» **Instruction a**
In the records, copy out word for word the part that opens with the line containing "Where should I click to: Toggle" and closes with the line containing "tap(486, 39)", including both of those lines.

» **Excerpted text**
<<<<

But let me just give you a sense of some of the issues that we think are difficult here. The way the bill is structured really the Secretary of the Interior in order to provide this liability insurance is going to have to make some assessment on a tribe by tribe basis of whether the private insurance that tribes have already is adequate.

Well, it seems to me that there are a lot of problems with making that assessment. The first is finding out initially whether the tribes really do have private liability insurance. Ours was a study in which notices were sent to all the recognized tribes and invitations were issued to come and participate in the study. Obviously, that had its limitations. We were only able really to get 22 tribes to participate in our study, and so I would hope that to the extent that there is a much broader study you would have some mechanism for having everybody in.

Since my time is quickly running out, let me just go to what I think is a really critical issue, and that's the issue of sovereign immunity. As I've sat here this morning, I've listened to a variety of witnesses and senators talking about this issue. It was our experience in terms of the tribal representatives that we dealt with that in every case their desire to purchase private insurance was because they felt a commitment to people who might be injured as a result of their activities or their employees' activities on tribal lands to make them whole, and the types of insurance policies that they were able to buy in the market place varied considerably in terms of the coverage that they got.

>>>>

(Extracted records)
<<<<

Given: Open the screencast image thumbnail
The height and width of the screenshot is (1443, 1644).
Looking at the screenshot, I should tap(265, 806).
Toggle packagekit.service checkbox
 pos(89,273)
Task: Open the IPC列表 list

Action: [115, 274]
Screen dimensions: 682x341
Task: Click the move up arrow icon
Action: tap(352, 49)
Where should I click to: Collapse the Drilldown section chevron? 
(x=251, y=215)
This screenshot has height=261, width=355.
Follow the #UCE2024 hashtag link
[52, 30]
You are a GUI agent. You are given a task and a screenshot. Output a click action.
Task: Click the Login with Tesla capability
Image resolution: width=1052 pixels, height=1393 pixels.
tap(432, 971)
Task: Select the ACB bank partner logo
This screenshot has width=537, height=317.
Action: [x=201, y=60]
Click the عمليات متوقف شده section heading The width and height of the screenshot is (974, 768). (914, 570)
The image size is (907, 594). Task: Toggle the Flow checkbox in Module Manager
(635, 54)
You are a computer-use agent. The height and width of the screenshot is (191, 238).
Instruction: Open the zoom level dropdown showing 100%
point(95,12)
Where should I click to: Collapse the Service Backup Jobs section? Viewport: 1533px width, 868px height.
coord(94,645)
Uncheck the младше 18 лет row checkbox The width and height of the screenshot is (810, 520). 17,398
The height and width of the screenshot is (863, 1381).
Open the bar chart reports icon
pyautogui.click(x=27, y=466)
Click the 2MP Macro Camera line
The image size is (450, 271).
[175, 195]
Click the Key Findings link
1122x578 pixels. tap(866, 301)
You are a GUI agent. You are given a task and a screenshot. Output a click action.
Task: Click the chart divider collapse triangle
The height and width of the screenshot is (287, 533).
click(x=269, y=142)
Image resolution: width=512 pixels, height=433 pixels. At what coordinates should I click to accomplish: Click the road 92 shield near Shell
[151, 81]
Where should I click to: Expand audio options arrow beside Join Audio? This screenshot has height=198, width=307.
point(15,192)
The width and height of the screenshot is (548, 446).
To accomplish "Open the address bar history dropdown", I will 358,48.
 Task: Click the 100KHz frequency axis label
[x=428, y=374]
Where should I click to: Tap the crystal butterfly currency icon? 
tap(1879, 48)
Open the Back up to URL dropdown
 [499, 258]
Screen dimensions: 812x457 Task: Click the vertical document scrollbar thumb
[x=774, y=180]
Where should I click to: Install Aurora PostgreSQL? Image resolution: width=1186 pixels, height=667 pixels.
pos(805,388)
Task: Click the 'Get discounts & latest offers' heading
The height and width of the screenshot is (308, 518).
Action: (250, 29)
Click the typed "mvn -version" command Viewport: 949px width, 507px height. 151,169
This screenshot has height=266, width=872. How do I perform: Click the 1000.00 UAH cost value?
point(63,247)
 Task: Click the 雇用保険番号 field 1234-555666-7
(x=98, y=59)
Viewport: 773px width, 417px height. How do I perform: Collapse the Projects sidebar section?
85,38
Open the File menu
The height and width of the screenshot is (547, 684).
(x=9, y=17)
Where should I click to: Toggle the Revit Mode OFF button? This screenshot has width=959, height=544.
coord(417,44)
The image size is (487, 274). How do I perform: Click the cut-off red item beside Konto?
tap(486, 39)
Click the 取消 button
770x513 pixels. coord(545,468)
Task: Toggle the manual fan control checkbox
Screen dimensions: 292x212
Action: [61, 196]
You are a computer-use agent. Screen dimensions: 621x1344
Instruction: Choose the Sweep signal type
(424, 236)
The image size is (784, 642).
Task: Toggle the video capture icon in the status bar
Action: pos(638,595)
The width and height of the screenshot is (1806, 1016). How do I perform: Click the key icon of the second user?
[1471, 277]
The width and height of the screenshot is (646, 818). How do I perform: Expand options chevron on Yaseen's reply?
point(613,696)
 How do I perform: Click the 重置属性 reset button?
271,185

>>>>

» **Instruction b**
According to the excerpt on tribal liability insurance, how many tribes participated in the study?

» **Final result a**
Where should I click to: Toggle the Revit Mode OFF button? This screenshot has width=959, height=544.
coord(417,44)
The image size is (487, 274). How do I perform: Click the cut-off red item beside Konto?
tap(486, 39)

» **Final result b**
22 tribes.